Exercise directions ::
Report each line of the records where "tree" occurs.
++++ Given entries ++++
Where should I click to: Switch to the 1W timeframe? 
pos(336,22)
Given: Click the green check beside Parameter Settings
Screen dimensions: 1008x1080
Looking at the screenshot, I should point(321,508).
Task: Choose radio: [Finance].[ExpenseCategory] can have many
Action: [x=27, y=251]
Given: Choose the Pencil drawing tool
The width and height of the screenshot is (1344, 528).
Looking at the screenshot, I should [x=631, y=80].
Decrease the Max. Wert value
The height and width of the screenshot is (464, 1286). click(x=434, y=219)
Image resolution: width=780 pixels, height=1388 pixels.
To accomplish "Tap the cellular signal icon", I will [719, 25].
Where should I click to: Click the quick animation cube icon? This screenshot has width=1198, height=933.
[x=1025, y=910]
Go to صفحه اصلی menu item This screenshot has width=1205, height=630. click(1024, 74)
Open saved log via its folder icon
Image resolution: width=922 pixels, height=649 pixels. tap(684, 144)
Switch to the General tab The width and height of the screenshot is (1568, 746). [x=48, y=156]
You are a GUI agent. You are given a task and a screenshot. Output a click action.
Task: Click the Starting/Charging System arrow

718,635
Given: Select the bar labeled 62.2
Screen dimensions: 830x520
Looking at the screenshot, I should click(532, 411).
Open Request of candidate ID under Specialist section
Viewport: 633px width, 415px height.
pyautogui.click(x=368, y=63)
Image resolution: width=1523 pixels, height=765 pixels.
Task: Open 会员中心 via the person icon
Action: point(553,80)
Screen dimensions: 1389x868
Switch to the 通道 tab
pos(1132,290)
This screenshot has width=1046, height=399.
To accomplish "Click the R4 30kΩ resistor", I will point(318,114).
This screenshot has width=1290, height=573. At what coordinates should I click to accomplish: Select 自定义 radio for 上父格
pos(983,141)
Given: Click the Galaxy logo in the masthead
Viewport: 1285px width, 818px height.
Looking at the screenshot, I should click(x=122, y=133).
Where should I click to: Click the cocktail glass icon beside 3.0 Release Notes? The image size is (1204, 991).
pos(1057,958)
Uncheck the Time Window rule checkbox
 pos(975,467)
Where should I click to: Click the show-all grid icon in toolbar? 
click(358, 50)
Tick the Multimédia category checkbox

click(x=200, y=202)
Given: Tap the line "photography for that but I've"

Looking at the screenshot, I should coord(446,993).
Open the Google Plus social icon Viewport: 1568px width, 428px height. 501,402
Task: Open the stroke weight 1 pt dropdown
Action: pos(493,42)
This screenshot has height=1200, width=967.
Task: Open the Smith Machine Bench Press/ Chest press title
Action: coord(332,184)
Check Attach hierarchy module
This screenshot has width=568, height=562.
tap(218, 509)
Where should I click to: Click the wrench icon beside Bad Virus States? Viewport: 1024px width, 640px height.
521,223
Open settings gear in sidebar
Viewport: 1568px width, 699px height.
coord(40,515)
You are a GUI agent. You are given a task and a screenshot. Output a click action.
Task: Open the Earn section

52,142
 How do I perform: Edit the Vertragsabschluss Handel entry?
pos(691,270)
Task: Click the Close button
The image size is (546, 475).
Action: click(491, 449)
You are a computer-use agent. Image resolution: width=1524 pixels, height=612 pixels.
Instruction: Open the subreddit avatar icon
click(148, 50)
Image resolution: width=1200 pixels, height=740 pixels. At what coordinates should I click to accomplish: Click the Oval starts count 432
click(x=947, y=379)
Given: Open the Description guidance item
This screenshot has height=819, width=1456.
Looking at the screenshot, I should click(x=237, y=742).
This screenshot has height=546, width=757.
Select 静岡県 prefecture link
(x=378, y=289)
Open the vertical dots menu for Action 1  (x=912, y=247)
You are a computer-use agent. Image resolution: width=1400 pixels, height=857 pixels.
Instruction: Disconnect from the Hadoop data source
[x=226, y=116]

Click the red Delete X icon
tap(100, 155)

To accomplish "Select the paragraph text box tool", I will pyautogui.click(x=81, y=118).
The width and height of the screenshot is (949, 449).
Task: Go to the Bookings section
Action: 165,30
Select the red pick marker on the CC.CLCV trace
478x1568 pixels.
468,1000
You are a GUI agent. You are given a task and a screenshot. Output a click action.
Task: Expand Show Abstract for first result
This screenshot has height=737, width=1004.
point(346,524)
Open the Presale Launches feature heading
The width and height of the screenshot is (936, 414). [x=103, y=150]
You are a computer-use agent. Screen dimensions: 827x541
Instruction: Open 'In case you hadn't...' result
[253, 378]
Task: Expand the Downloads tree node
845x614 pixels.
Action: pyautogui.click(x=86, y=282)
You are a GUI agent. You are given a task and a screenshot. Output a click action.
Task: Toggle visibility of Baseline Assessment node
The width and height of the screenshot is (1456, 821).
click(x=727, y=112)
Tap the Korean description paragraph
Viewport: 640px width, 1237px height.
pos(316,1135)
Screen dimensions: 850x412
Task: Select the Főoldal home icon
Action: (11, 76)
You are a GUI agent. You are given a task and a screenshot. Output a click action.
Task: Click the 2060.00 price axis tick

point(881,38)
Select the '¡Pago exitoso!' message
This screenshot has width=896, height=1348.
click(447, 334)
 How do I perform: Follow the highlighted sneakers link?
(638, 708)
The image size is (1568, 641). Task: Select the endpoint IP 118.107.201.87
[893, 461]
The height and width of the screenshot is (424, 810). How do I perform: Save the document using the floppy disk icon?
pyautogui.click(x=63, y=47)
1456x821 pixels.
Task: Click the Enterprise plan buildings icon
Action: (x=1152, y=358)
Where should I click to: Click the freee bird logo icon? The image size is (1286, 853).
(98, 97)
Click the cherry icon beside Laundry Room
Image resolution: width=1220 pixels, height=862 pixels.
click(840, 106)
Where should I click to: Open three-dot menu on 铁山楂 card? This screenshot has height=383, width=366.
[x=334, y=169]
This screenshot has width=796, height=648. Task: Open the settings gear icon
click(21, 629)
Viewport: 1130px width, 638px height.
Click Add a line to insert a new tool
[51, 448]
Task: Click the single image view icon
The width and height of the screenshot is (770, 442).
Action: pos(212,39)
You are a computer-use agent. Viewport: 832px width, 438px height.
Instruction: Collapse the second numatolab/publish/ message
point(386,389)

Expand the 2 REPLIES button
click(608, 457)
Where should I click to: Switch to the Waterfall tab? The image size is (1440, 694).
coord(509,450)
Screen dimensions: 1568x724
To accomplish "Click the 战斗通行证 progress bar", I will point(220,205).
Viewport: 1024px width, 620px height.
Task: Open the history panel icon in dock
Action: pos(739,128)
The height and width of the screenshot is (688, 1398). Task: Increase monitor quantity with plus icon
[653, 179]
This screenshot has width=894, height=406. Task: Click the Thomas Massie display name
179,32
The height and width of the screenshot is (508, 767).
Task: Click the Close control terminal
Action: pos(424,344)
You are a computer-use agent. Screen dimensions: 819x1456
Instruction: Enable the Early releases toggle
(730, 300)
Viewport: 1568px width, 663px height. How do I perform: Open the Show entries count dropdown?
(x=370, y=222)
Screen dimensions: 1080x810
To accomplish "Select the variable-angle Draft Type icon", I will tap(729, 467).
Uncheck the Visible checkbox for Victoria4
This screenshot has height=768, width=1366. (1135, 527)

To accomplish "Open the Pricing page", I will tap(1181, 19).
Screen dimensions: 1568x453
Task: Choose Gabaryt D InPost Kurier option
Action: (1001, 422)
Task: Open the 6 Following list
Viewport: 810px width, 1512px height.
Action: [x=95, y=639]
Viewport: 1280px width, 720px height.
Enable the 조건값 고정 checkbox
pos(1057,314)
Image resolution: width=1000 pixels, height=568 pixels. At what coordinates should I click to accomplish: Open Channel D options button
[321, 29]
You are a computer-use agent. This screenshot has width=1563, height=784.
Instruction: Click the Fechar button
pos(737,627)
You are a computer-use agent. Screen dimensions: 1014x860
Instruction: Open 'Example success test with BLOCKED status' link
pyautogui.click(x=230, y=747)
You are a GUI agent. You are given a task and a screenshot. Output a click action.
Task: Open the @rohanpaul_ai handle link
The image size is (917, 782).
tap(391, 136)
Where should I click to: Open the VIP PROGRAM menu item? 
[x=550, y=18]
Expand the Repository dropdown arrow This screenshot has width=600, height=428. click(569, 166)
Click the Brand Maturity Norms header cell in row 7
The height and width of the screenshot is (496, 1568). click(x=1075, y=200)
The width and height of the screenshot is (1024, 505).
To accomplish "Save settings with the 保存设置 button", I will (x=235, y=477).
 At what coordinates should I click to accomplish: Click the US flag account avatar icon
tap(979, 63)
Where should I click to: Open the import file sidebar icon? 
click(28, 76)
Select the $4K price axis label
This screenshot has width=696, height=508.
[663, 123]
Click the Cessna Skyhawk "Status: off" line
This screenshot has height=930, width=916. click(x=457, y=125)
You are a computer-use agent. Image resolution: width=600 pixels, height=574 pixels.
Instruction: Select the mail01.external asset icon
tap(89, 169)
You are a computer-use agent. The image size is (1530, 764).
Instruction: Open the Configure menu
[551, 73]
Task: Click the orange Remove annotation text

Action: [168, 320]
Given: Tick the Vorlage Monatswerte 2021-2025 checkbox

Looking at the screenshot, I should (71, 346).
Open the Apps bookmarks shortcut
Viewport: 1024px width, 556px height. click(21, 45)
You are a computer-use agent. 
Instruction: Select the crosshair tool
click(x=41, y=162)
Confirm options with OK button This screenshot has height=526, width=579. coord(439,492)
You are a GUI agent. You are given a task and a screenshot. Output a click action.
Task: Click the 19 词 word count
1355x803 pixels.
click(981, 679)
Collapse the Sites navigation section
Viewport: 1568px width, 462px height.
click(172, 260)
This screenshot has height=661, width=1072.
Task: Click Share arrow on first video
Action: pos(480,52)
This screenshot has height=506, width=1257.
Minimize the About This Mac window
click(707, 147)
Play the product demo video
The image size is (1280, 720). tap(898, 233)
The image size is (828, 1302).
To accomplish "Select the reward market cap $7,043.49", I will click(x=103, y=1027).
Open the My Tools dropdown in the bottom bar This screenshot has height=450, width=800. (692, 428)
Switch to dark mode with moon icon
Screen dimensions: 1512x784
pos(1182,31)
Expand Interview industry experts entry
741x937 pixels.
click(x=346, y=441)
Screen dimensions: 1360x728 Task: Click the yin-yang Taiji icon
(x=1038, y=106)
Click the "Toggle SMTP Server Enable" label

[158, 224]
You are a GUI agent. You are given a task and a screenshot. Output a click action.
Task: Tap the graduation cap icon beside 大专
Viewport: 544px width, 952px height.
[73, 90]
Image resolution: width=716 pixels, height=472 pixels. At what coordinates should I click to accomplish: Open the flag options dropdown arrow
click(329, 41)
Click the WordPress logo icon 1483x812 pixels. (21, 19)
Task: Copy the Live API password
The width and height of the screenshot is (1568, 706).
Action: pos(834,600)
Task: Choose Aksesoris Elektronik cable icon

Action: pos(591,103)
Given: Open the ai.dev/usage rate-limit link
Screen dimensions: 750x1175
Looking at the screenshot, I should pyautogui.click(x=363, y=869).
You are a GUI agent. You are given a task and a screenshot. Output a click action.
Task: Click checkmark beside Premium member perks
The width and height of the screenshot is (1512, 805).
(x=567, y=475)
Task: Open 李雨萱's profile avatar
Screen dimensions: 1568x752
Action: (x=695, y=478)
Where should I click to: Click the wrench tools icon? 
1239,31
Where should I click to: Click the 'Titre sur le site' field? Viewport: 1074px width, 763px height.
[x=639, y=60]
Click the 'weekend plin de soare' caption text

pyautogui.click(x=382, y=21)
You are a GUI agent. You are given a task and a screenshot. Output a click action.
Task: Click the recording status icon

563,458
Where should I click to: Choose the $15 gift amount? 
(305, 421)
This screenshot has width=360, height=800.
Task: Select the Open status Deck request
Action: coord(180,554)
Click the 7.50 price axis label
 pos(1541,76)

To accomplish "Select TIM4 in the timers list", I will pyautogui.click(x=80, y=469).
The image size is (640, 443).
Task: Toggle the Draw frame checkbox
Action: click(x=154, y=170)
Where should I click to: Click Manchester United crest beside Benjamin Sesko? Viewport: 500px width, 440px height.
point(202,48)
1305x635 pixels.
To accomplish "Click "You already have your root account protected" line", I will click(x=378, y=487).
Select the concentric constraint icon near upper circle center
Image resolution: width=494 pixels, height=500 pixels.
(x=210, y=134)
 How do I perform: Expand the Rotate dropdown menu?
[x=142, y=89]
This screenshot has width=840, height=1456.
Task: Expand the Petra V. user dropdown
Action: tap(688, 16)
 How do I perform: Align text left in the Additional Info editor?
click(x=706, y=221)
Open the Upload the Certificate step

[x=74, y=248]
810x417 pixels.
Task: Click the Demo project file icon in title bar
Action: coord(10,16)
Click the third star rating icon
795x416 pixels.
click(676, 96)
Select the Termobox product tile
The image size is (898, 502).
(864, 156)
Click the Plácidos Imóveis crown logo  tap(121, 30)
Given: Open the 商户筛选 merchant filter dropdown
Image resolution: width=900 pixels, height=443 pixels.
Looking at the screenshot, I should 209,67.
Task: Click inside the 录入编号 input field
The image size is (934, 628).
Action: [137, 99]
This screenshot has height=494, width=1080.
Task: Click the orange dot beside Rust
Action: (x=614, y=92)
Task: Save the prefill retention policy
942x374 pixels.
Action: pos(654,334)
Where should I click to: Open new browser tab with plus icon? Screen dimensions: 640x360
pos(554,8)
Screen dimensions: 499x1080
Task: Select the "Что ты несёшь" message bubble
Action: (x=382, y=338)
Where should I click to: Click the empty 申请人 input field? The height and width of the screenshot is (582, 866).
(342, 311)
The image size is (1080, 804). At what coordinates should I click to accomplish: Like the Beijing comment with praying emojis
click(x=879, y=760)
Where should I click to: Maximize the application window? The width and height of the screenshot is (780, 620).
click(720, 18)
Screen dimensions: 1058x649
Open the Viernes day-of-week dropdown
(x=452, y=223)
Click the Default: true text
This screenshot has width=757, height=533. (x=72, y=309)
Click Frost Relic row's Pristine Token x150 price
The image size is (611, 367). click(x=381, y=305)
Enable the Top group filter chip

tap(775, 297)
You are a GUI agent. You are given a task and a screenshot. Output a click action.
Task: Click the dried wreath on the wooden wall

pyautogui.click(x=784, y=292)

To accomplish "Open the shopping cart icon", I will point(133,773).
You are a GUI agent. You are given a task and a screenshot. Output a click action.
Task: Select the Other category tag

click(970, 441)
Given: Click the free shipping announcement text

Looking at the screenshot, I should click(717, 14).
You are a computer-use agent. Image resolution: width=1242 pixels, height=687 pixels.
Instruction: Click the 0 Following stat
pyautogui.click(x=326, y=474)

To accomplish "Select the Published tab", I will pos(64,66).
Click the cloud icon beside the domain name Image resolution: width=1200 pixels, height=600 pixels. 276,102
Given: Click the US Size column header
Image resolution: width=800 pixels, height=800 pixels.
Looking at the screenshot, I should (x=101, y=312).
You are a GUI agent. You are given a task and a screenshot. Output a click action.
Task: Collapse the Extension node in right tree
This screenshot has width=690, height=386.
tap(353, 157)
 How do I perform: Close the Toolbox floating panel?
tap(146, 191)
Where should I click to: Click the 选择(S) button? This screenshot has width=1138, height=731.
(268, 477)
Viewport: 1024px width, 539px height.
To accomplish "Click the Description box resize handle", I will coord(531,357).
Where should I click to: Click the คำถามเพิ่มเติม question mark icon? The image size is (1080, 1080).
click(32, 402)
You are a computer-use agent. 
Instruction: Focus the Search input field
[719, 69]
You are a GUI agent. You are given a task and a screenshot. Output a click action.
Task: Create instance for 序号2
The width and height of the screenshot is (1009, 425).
++++
Result of this task ::
Task: Expand the Downloads tree node
Task: Collapse the Extension node in right tree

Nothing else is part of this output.